** BEGIN SUPPLIED TEXT **

Business and Financial Law

How to Have Your LLC Taxed as an S Corp in California

Optimize your California LLC tax strategy. Step-by-step guide to filing the federal S-Corp election and meeting state FTB and payroll requirements.

An LLC electing S Corporation tax status combines the liability protection of an LLC with the tax treatment of an S Corporation. This structure is a federal tax designation chosen by a state-formed LLC, not a separate legal entity. The primary benefit is flow-through taxation, where income, losses, and deductions pass directly to the owners’ personal tax returns. This avoids the double taxation faced by traditional corporations and simplifies reporting for small businesses.

Federal and State Eligibility Requirements

An LLC must meet specific federal requirements established by the IRS before filing for S Corporation status. The entity must be a domestic entity organized in the United States and generally have only one class of stock, meaning all owners must hold the same rights to profits and assets.

The IRS limits S Corporations to a maximum of 100 shareholders. Only individuals who are U.S. citizens or resident aliens, certain trusts, and estates are eligible to be shareholders; corporations, partnerships, or non-resident aliens are prohibited from holding ownership.

California automatically recognizes the federal S-Corp election once the IRS approves it. The state does not require a separate election form. The entity must still maintain compliance with all state-level requirements for its underlying legal structure, such as filing Articles of Organization with the California Secretary of State.

Filing the Federal S Corporation Election

Electing S Corporation status is initiated by filing IRS Form 2553, Election by a Small Business Corporation. This form requires specific information, including the entity’s Employer Identification Number (EIN), the selected tax year, and the requested effective date. All owners must sign the form to consent to the election.

** END SUPPLIED TEXT **

_TASK GOAL_.
Name every kind of owner that the S Corp guide says is prohibited from holding ownership in an S Corporation. The listing that comes next has no connection to the S Corp guide.

** BEGIN MATERIAL SUPPLIED **

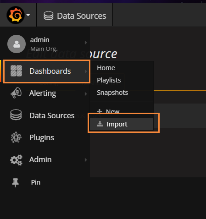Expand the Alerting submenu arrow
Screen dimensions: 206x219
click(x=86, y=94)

** END MATERIAL SUPPLIED **
** BEGIN MATERIAL SUPPLIED **

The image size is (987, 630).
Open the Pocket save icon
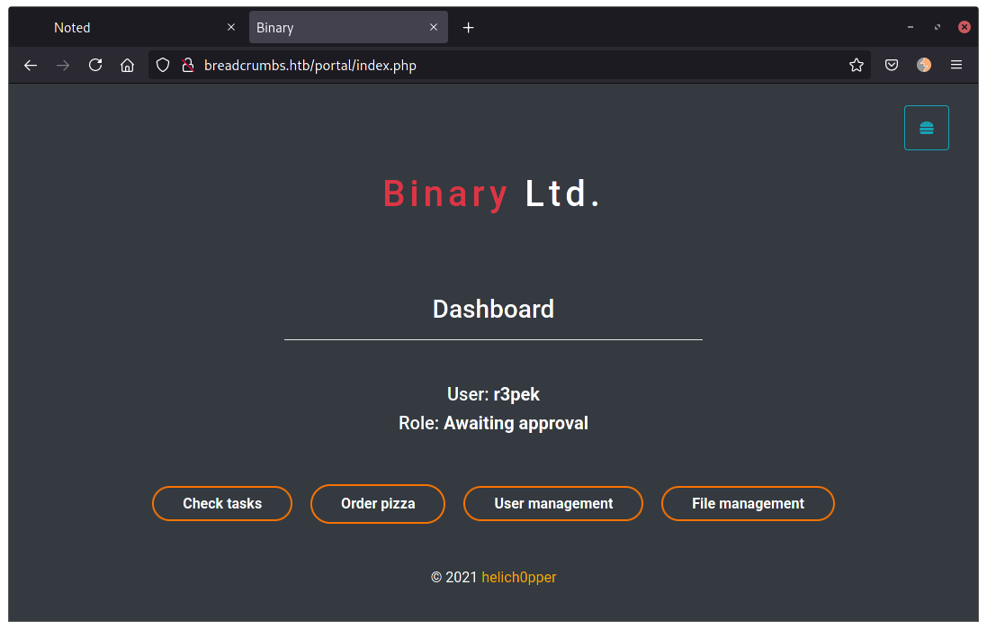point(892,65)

** END MATERIAL SUPPLIED **
** BEGIN MATERIAL SUPPLIED **

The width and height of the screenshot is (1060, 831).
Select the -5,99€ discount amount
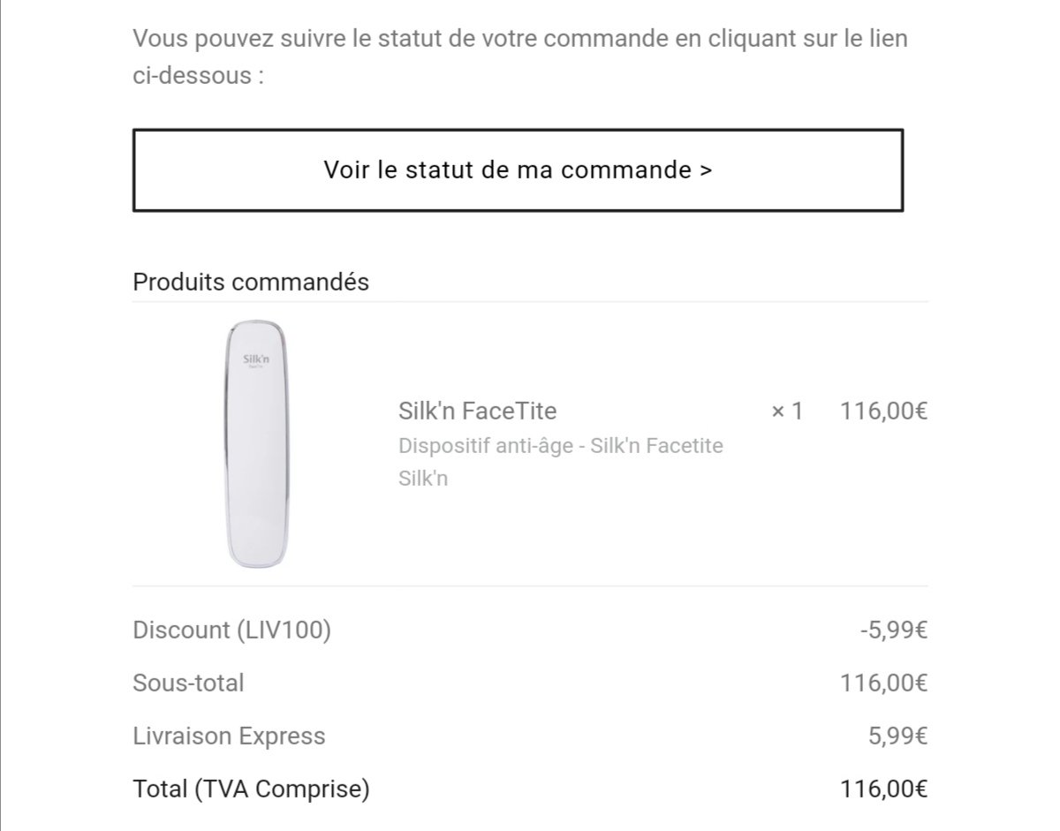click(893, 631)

** END MATERIAL SUPPLIED **

_THE RESULT_.
- Corporations
- Partnerships
- Non-resident aliens